We first created a list called `vars_to_check`, which contains the columns that we want to add up. Then, we took those columns from `df` and used the `apply()` method, which applies the same function to each row (or column, if we used `0` in the second argument instead of `1`). In this case, we want to find the sum of each row, so the first argument is `sum`. We want to create a new column that contains this sum, so we assign that to a new column in `df`, `CA_sum`. Notice that this is the first place we see `'CA_sum'`, because this is where we are creating it. 

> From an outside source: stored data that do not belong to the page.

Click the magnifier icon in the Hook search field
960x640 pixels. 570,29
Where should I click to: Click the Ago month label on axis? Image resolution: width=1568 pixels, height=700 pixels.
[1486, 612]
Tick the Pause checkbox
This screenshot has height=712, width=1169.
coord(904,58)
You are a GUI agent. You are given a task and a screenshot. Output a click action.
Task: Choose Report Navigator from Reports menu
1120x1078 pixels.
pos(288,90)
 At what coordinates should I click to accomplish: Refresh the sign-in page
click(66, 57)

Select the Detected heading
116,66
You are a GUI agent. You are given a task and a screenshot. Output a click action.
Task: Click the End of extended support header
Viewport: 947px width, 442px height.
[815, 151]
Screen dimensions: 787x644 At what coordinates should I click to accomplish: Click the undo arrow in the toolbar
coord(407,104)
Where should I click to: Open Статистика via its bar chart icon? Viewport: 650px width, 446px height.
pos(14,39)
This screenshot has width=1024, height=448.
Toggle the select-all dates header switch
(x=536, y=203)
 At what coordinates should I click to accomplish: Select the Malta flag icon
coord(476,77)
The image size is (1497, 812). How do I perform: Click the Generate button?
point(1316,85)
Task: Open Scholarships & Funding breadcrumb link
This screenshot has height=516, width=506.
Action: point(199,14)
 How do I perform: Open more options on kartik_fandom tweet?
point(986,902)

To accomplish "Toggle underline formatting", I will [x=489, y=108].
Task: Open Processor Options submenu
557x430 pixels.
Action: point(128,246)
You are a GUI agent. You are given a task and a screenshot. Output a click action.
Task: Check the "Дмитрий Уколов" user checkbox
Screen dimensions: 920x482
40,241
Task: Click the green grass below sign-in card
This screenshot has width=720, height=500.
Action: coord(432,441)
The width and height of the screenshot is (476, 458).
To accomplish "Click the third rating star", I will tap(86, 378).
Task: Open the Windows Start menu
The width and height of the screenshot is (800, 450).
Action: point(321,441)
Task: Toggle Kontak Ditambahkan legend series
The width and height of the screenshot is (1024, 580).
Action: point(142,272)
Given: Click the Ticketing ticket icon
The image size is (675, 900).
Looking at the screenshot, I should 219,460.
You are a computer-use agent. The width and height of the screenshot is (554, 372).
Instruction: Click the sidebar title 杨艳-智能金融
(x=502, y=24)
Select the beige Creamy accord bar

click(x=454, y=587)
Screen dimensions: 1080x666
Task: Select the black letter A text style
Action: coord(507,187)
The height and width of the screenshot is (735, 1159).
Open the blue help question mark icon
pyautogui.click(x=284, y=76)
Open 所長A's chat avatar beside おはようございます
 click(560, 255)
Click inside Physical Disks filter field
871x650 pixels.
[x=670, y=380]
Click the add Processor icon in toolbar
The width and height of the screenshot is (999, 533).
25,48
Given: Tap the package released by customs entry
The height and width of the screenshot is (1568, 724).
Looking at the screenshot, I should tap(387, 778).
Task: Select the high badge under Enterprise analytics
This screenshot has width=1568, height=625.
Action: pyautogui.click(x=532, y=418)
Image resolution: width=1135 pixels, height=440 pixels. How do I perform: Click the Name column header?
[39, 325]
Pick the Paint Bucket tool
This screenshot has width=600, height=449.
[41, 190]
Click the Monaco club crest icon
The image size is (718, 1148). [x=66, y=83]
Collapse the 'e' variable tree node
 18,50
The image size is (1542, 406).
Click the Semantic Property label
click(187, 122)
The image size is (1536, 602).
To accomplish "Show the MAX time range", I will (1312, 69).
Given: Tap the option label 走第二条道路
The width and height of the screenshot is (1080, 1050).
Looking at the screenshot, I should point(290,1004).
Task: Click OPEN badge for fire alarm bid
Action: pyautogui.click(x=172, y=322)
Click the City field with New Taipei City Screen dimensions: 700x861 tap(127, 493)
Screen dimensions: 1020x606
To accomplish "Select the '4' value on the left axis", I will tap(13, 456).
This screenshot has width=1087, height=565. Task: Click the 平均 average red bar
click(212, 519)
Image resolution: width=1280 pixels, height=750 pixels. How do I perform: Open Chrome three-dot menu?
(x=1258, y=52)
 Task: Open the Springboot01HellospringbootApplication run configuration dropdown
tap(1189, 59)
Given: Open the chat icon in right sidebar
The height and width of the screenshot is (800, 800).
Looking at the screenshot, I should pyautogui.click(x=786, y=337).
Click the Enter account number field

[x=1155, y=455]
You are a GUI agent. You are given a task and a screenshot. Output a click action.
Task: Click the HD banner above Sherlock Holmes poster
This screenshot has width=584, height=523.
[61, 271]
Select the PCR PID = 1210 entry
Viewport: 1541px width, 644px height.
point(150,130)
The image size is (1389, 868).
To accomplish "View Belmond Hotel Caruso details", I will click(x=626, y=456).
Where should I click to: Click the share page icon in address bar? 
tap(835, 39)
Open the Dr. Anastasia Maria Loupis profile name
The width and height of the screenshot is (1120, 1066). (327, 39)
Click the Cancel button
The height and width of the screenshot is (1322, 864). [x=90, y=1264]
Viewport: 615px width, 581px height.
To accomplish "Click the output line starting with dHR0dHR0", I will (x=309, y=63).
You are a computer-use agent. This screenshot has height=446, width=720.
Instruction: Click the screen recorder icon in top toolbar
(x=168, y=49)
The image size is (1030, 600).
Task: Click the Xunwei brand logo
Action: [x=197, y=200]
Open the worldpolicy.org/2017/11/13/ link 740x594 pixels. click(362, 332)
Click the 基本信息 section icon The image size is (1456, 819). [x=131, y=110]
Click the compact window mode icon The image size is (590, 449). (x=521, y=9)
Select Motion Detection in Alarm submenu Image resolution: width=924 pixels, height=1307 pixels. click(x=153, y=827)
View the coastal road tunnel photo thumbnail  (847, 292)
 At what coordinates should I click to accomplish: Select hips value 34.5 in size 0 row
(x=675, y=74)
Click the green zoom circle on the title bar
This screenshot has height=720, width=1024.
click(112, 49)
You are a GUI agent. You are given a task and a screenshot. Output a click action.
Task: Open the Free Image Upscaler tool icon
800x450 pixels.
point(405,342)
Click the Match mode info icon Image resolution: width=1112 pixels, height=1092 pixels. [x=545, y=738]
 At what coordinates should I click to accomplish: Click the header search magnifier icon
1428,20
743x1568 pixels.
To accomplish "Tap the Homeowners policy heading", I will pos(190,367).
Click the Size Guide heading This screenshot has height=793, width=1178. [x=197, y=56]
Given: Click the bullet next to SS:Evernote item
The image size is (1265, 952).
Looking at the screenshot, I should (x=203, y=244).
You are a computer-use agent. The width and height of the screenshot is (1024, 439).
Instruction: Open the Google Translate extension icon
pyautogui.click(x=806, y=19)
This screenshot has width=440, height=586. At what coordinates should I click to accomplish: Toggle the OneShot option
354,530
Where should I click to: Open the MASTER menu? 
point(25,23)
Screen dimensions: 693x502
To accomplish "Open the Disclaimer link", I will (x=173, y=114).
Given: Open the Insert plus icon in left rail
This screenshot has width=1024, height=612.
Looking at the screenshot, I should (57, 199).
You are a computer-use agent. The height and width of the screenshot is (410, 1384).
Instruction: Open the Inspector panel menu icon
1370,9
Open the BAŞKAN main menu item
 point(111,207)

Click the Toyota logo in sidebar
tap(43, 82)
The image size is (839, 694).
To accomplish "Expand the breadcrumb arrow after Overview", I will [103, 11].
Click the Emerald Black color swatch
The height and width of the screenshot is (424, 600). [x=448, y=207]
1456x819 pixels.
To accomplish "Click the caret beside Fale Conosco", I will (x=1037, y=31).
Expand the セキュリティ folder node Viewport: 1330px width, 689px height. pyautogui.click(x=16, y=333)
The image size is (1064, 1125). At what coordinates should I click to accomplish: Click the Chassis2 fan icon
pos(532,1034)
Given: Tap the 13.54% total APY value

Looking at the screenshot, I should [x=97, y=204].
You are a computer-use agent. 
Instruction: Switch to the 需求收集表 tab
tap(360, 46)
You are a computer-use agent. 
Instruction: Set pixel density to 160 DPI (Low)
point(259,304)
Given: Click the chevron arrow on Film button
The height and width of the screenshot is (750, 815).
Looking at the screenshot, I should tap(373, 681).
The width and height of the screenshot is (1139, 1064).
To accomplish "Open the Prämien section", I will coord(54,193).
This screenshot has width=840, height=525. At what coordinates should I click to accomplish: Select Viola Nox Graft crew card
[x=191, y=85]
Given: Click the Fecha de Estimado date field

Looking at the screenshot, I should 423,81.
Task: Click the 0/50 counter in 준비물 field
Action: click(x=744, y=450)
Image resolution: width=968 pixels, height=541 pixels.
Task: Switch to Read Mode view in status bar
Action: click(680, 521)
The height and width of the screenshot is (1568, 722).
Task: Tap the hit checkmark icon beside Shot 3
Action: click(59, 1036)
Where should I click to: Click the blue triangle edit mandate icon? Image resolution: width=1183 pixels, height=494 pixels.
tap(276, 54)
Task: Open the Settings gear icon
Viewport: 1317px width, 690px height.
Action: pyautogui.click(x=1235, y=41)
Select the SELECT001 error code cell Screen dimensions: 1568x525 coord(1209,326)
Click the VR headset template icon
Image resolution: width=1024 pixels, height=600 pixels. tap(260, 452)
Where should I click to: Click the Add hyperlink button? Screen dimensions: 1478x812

Lastly, we want to check how many rows in which `C000` and `CA_sum` differ. We do this by using

    df.CA_sum != df.C000

which outputs a Series of `True` and `False` values: `True` if the value in `CA_sum` is not equal to the value in `C000` for that row, and `False` otherwise. In other words, this is a Series of `True`s and `False`s indicating whether the values for the row didn't match. We can then use the `sum` function from NumPy to add up how many times they didn't match. If there are no errors, the sum should be 0.

## Checking for Outliers

Suppose we want to check if there are any outliers in total number of jobs by census block. We can sort the values in `C000` in order to figure this out. Let's say we want to find the top ten census blocks by total number of jobs.

In [None]:
df.sort_values("C000",ascending=False).head(10)

Let's break this down piece by piece. First, we use the `sort_values()` method to sort the Data Frame by `C000`. We use `ascending=False` so that the highest values are at the top (the default is to sort in ascending order). This would give us 

    df.sort_values("C000",ascending=False)

However, we don't want to look at everything. Here, we use `head()` to give us only the top ten values after sorting. This gives us the final code, `df.sort_values("C000",ascending=False).head(10)`.

## <span style="color:red">Checkpoint: Descriptive Statistics on Your Data</span>

Using the tools described above, look at the data you loaded in earlier. Make sure you know the answers to each of the following questions:
- Are there any missing values?
- Are there any inconsistencies in the data? 
- Are there missing values that may not have been coded as missing?
- Are there any interesting outliers?